The Cineaste said...

I feel your pain. See "83" on "No Such Thing."

History_Lover07 said...

Having that extra piece of paper doesn't give you any more leverage out there. Trust me. My extra piece of paper may actually hinder me in that they have to pay me more since I have my Masters. Unfair much? Yes.

Sometimes I feel like all of my friends have left me behind and then I read their blogs and realize that I'm not alone.

I say try to keep going for the piece of paper. But keep the job, you have one, keep it.

Katie said...

It does feel like everyone is passing us by. I feel like I'm standing still and no matter how hard I try to move forward my feet won't move.

I'm fairly sure the piece of paper won't mean anything, I just feel like I have to do *something* to try to keep going. I will keep the job because it's too scary not to do so. I don't want to rock the boat, you know?

S. Whalen said...

I know in my blog I give punches to the professional world, and I feel your pain at the administrative level...but I think you're doing the right thing by sticking with the job while at school...otherwise later on you'll be in a boat load of financial woes.

Cathy said...

Katie, I'm way older than you and still feel like I'm on a balance beam. Seems like you're doing a good job sorting things out. Maybe you can help me.
Cathy

SG said...

This post gets right down to brass tacks. There's not just frustration it but anger, and you convey that through the detailed description, especially of the boss.

Cat said...

I've been crying to myself because I feel the same way. Thank you so much for voicing my frustration for me.
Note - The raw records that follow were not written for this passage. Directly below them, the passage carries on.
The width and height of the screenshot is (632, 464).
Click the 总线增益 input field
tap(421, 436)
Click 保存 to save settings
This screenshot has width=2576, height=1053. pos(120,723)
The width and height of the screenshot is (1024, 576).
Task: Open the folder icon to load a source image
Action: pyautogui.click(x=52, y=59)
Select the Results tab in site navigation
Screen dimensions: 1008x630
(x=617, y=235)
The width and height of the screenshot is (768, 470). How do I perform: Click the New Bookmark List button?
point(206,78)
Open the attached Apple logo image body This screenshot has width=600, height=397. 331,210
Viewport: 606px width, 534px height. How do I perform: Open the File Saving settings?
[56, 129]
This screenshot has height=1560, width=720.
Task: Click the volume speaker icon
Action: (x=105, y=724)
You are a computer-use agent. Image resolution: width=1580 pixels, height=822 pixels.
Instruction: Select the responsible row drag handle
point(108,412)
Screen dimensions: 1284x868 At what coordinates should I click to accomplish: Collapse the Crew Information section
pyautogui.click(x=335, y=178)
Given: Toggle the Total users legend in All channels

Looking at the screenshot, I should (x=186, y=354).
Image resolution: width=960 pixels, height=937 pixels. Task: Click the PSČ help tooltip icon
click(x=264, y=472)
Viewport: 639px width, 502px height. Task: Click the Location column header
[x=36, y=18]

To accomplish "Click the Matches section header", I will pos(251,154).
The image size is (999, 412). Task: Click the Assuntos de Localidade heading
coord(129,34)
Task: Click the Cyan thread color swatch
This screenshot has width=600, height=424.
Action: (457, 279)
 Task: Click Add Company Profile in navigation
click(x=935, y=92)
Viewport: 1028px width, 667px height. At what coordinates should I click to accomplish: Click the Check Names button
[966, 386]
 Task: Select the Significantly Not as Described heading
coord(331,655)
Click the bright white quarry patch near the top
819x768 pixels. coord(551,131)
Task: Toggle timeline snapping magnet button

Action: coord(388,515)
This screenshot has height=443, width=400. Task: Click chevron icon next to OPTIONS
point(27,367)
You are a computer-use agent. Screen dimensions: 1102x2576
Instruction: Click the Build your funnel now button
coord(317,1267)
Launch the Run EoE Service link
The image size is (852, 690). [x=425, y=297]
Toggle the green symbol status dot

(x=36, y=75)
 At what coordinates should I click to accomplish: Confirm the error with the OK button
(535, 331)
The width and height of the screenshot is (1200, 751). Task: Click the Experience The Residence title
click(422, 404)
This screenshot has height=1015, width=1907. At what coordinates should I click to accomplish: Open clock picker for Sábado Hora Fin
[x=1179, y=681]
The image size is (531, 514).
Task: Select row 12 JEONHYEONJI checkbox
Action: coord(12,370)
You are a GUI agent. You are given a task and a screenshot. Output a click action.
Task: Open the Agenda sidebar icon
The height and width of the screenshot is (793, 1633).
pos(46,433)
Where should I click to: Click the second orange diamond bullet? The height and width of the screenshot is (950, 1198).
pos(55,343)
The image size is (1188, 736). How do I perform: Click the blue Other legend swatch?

It's so hard to determine what is the right thing to do. Suck it up and go through the daily grind so you can eat? Devote yourself to the study of something you hate just because it might offer the chance of career advancement?

I wasn't the biggest fan of ENGL 501, but I made it.

My thoughts: There is no guarantee that you will emerge from the PWR (grrr) program with a snazzy editing job, but you'll never know unless you try. To me, grad school also offers a reprieve from the tear-inducing real world of Outlook Appointments, answering the phone, and other bitchwork.